The answer to “Will you mentor me?” is no (2010) - brudgers
http://pindancing.blogspot.com/2010/12/answer-to-will-you-mentor-me-is.html
======
felipemnoa
This is nice but I like this advice much better:

Ira Glass quote: > Nobody tells this to people who are beginners, I wish
someone told me. All of us who do creative work, we get into it because we
have good taste. But there is this gap. For the first couple years you make
stuff, it’s just not that good. It’s trying to be good, it has potential, but
it’s not. But your taste, the thing that got you into the game, is still
killer. And your taste is why your work disappoints you. A lot of people never
get past this phase, they quit. Most people I know who do interesting,
creative work went through years of this.
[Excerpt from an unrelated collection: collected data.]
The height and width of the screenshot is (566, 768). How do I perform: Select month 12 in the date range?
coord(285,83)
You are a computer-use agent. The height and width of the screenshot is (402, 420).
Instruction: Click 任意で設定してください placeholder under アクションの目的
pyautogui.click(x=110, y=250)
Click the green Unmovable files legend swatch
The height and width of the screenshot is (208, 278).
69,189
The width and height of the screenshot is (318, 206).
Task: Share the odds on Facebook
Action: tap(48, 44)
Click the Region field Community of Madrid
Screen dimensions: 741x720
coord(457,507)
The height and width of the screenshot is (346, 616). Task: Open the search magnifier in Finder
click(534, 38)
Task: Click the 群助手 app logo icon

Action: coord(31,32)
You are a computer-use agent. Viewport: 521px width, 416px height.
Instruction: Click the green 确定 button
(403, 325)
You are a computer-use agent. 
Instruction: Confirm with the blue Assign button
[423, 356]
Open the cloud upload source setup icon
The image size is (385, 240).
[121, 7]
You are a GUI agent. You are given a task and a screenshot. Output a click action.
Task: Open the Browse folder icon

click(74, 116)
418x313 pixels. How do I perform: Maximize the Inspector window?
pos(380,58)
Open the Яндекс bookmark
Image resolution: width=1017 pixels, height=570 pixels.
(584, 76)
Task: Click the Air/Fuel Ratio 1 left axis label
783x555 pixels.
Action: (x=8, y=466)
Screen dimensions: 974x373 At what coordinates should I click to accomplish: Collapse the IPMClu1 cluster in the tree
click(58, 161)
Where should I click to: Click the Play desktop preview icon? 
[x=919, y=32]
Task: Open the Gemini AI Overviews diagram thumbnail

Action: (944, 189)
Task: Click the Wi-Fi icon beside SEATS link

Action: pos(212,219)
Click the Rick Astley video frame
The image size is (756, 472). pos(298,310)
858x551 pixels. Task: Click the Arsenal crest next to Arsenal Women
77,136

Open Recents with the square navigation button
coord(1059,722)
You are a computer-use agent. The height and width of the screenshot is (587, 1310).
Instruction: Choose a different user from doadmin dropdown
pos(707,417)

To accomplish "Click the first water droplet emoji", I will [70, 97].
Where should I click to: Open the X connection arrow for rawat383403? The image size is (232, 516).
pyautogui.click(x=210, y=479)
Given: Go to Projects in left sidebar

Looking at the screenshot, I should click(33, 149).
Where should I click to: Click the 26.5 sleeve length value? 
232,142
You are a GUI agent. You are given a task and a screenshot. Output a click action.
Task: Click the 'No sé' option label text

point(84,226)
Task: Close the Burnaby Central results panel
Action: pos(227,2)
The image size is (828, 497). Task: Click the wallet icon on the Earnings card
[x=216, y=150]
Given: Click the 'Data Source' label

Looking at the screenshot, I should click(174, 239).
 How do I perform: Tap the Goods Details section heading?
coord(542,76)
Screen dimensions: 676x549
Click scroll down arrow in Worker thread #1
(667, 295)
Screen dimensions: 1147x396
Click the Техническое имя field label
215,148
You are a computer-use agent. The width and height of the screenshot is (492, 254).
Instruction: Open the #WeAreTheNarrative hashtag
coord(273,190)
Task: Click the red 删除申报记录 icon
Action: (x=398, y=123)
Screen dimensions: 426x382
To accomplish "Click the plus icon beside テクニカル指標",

We know our work doesn’t have this
special thing that we want it to have. We all go through this. And if you are
just starting out or you are still in this phase, you gotta know its normal
and the most important thing you can do is do a lot of work. Put yourself on a
deadline so that every week you will finish one story. It is only by going
through a volume of work that you will close that gap, and your work will be
as good as your ambitions. And I took longer to figure out how to do this than
anyone I’ve ever met. It’s gonna take awhile. It’s normal to take awhile.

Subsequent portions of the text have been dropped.